The acceleration of an object in Simple Harmonic Motion (SHM) is directly proportional to its displacement from the equilibrium position and is always directed towards the equilibrium. The relationship is described by the formula:

$$a = -\omega^2 x$$

Given: displacement $$x = 0.600 \mathrm{~m}$$ (to the right, so positive) and acceleration $$a = 8.40 \mathrm{~m/s^2}$$ (to the left, so it's opposite to the displacement, hence assigned a negative sign: $$-8.40 \mathrm{~m/s^2}$$). Substitute these values into the formula to solve for $$\omega^2$$.

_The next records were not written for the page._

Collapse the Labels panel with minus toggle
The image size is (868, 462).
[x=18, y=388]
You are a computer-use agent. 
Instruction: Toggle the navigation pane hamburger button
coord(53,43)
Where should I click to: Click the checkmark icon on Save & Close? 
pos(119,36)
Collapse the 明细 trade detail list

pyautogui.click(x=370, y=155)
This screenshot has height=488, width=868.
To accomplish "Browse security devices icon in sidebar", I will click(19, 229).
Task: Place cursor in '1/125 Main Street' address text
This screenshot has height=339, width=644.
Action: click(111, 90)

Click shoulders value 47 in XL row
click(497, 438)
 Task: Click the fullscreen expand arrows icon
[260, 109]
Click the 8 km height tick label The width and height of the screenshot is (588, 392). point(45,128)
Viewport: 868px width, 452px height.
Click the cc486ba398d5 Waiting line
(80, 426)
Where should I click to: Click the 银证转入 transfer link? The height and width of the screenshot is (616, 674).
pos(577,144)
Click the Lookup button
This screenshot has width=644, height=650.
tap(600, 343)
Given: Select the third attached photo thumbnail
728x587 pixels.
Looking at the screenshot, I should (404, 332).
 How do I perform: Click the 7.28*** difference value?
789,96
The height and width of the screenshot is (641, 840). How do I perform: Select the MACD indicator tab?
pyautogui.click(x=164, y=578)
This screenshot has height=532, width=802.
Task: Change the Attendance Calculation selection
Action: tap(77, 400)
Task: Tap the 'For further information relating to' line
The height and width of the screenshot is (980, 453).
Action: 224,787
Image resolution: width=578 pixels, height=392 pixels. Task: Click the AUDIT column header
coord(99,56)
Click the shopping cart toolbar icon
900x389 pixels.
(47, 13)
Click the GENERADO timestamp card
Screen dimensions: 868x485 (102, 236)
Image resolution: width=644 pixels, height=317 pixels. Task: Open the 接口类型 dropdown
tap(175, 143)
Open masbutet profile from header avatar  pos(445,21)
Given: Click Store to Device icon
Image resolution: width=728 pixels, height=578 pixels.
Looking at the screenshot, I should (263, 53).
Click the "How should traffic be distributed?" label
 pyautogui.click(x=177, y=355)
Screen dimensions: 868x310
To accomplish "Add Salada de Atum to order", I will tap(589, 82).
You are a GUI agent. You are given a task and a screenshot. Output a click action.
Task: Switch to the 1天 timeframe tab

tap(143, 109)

$$-8.40 = -\omega^2 (0.600)$$

$$\omega^2 = \frac{8.40}{0.600}$$

$$\omega^2 = 14 \mathrm{~rad^2/s^2}$$

**step2 Calculate the Amplitude of the Motion**

The amplitude (A) is the maximum displacement of the object from its equilibrium position. The relationship between velocity, displacement, angular frequency, and amplitude in SHM is given by the formula:

$$v^2 = \omega^2 (A^2 - x^2)$$

This formula can be rearranged to solve for the amplitude squared, $$A^2 = x^2 + \frac{v^2}{\omega^2}$$. Given: velocity $$v = 2.20 \mathrm{~m/s}$$, displacement $$x = 0.600 \mathrm{~m}$$, and we calculated $$\omega^2 = 14 \mathrm{~rad^2/s^2}$$. Substitute these values into the formula to find A.

$$A^2 = (0.600)^2 + \frac{(2.20)^2}{14}$$

$$A^2 = 0.3600 + \frac{4.84}{14}$$

$$A^2 = 0.3600 + 0.345714...$$

$$A^2 = 0.705714...$$

$$A = \sqrt{0.705714...}$$

$$A \approx 0.840068 \mathrm{~m}$$

**step3 Calculate the Remaining Distance to Stop**

The object stops momentarily when it reaches its maximum displacement, which is the amplitude (A). The question asks for how much farther the object will move from its current position (x) until it momentarily stops. This is found by subtracting the current displacement from the amplitude.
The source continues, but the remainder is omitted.